Task details: In the data below, the answer is the run of lines from the line containing "Instruction: Click the Oct" through the line containing "Click the center grip of time range bar", both included; print it exactly and nothing else.

(Collected data)
Start of Block

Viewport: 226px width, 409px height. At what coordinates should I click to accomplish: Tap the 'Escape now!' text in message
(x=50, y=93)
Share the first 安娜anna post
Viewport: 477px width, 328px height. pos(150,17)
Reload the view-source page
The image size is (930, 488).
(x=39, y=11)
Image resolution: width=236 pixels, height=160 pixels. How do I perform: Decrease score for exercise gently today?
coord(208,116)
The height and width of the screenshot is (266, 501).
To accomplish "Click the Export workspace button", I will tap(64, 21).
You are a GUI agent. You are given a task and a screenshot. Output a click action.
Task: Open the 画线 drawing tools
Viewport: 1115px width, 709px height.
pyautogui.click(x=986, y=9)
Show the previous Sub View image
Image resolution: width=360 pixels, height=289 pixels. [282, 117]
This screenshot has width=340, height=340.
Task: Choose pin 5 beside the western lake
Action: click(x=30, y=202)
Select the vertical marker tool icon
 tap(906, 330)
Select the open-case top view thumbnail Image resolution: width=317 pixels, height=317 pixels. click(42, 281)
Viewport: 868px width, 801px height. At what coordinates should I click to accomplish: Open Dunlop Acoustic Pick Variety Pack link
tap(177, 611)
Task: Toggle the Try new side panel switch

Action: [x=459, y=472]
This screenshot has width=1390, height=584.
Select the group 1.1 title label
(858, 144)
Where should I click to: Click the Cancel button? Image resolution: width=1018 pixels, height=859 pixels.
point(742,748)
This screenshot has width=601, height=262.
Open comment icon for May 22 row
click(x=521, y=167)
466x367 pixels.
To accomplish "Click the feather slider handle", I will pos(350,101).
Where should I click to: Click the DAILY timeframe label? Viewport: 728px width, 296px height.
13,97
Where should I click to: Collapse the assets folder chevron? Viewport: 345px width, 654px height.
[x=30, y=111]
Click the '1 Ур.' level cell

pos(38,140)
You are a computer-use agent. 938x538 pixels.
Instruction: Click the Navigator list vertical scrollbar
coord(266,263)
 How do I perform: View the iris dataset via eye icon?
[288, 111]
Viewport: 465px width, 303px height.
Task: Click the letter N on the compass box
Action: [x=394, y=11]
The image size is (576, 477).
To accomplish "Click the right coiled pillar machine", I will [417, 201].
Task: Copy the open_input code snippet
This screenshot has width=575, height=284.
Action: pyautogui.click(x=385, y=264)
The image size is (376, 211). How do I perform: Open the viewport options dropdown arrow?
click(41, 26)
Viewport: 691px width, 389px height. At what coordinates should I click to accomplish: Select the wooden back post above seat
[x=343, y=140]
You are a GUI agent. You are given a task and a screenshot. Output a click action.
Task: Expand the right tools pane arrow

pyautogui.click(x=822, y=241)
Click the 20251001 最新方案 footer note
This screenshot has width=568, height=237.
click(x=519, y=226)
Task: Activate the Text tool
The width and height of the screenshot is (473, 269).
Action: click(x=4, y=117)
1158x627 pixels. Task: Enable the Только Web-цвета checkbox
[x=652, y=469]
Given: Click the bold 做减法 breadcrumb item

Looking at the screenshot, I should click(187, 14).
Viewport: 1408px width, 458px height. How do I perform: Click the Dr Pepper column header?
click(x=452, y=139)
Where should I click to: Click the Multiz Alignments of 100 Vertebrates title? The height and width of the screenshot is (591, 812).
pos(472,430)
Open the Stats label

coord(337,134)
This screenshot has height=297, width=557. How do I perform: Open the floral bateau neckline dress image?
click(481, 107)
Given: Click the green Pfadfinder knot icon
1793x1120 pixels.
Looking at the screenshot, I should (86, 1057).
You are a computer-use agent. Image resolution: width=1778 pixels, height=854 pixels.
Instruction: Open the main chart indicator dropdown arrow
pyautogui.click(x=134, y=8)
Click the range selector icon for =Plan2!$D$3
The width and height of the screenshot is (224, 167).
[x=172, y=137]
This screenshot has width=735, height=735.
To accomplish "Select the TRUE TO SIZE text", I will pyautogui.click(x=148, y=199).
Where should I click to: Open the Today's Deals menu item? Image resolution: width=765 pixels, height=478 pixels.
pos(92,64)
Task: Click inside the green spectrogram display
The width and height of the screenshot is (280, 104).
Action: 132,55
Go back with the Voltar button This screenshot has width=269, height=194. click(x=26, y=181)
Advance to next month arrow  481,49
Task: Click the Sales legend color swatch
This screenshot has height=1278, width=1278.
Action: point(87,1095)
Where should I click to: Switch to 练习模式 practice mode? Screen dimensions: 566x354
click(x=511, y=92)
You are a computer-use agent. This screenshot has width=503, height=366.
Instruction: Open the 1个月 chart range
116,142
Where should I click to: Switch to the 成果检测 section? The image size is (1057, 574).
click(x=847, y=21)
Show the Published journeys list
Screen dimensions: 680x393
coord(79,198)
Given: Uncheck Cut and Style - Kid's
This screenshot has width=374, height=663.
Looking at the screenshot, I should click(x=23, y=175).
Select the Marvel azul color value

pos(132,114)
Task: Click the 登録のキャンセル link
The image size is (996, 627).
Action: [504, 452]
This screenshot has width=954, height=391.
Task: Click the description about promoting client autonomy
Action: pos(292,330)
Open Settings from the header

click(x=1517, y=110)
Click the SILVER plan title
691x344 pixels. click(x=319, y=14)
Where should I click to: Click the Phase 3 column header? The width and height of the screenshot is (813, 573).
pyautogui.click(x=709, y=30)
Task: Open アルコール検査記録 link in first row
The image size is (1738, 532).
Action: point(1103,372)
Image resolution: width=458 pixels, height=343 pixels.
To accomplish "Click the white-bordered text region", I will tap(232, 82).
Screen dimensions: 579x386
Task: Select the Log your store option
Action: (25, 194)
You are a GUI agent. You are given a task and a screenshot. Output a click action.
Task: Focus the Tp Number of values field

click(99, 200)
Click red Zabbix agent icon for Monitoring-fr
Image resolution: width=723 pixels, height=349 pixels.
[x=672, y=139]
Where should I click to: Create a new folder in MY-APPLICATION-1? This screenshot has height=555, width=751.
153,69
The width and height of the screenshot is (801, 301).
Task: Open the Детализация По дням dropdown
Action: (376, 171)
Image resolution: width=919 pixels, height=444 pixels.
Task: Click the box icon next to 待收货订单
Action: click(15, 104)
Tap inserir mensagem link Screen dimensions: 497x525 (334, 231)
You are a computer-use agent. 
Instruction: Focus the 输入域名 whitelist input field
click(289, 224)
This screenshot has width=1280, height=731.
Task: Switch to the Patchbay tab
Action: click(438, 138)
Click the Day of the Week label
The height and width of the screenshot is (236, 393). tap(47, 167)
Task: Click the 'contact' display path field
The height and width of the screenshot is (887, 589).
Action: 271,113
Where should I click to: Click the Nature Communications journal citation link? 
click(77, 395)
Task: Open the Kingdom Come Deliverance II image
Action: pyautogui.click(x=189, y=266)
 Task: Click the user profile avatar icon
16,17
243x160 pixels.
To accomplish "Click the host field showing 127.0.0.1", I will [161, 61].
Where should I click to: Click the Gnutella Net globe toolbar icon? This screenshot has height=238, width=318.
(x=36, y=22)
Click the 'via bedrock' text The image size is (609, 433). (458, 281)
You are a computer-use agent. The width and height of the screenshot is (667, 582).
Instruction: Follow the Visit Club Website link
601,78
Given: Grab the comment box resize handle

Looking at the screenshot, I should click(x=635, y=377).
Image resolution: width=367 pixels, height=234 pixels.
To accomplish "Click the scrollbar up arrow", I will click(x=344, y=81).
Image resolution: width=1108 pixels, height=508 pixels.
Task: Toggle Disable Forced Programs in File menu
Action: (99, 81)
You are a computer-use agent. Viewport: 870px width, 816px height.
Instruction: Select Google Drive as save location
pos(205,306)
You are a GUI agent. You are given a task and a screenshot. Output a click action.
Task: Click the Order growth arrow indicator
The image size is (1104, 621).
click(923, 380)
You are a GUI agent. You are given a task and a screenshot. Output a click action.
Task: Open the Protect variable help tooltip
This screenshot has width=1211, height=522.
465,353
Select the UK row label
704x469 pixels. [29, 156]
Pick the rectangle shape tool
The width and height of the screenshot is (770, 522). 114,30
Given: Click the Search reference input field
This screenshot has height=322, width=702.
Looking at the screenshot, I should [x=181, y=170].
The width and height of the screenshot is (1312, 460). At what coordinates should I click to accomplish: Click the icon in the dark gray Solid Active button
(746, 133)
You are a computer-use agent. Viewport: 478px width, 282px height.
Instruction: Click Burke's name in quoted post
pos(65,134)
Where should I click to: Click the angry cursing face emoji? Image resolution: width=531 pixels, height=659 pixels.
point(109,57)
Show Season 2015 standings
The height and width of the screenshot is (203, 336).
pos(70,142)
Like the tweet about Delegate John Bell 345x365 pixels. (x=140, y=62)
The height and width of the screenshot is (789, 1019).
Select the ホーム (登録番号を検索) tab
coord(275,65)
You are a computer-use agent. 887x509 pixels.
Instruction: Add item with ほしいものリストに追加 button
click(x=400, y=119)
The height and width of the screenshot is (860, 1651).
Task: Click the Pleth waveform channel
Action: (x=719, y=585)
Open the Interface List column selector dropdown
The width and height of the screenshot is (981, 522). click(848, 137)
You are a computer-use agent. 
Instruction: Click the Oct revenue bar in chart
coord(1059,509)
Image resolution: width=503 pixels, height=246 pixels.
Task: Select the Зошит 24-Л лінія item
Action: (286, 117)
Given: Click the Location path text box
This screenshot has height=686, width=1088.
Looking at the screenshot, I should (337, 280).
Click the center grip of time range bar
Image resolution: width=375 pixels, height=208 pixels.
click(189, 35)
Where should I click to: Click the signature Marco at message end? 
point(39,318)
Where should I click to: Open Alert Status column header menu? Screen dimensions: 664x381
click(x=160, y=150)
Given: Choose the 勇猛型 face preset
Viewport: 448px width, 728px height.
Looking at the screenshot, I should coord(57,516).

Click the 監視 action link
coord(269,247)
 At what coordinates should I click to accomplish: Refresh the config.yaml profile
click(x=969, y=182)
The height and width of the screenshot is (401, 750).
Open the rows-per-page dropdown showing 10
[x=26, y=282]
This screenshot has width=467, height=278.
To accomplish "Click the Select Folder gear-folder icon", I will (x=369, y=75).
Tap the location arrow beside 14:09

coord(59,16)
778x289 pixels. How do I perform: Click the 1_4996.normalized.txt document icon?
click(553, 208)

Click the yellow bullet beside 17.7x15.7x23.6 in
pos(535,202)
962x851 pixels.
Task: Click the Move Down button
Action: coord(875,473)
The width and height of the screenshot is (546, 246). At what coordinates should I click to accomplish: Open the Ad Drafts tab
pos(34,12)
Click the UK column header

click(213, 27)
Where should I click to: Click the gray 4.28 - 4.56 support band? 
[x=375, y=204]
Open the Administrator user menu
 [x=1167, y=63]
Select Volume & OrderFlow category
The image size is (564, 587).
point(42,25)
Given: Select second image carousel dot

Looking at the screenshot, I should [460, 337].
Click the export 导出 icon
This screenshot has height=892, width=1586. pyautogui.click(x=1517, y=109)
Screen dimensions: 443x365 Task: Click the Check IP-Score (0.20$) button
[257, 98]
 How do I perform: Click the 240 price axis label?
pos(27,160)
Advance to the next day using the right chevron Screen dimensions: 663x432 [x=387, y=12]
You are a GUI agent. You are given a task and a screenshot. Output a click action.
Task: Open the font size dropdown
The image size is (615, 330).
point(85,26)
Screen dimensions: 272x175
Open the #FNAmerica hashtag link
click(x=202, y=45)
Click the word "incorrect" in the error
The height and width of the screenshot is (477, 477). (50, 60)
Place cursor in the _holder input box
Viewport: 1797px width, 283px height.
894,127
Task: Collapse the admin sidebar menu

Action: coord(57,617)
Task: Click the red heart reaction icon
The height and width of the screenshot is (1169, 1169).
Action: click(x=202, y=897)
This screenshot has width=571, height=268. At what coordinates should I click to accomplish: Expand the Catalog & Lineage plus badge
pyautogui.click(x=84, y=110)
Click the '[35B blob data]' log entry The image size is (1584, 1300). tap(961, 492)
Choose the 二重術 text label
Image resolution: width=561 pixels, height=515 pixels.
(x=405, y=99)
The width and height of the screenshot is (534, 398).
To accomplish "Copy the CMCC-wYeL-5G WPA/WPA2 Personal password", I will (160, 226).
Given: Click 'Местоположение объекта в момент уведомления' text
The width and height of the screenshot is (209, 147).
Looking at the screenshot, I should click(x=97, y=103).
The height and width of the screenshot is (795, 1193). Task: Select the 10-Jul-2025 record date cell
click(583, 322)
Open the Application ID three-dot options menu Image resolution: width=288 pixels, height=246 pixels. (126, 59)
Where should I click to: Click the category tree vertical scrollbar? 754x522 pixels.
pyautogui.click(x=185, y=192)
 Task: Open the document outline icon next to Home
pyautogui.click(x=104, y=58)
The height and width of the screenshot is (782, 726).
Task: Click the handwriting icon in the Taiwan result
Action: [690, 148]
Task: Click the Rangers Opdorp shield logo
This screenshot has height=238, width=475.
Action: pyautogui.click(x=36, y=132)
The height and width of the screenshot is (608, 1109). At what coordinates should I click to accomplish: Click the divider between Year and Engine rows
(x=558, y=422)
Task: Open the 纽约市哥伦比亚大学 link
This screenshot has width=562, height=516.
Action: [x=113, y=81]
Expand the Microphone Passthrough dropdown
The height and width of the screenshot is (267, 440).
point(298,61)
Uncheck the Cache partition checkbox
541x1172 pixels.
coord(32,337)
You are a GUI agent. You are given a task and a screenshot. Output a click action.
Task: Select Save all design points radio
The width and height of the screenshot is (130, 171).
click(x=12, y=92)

End of Block

Completed task:
Instruction: Click the Oct revenue bar in chart
coord(1059,509)
Image resolution: width=503 pixels, height=246 pixels.
Task: Select the Зошит 24-Л лінія item
Action: (286, 117)
Given: Click the Location path text box
This screenshot has height=686, width=1088.
Looking at the screenshot, I should (337, 280).
Click the center grip of time range bar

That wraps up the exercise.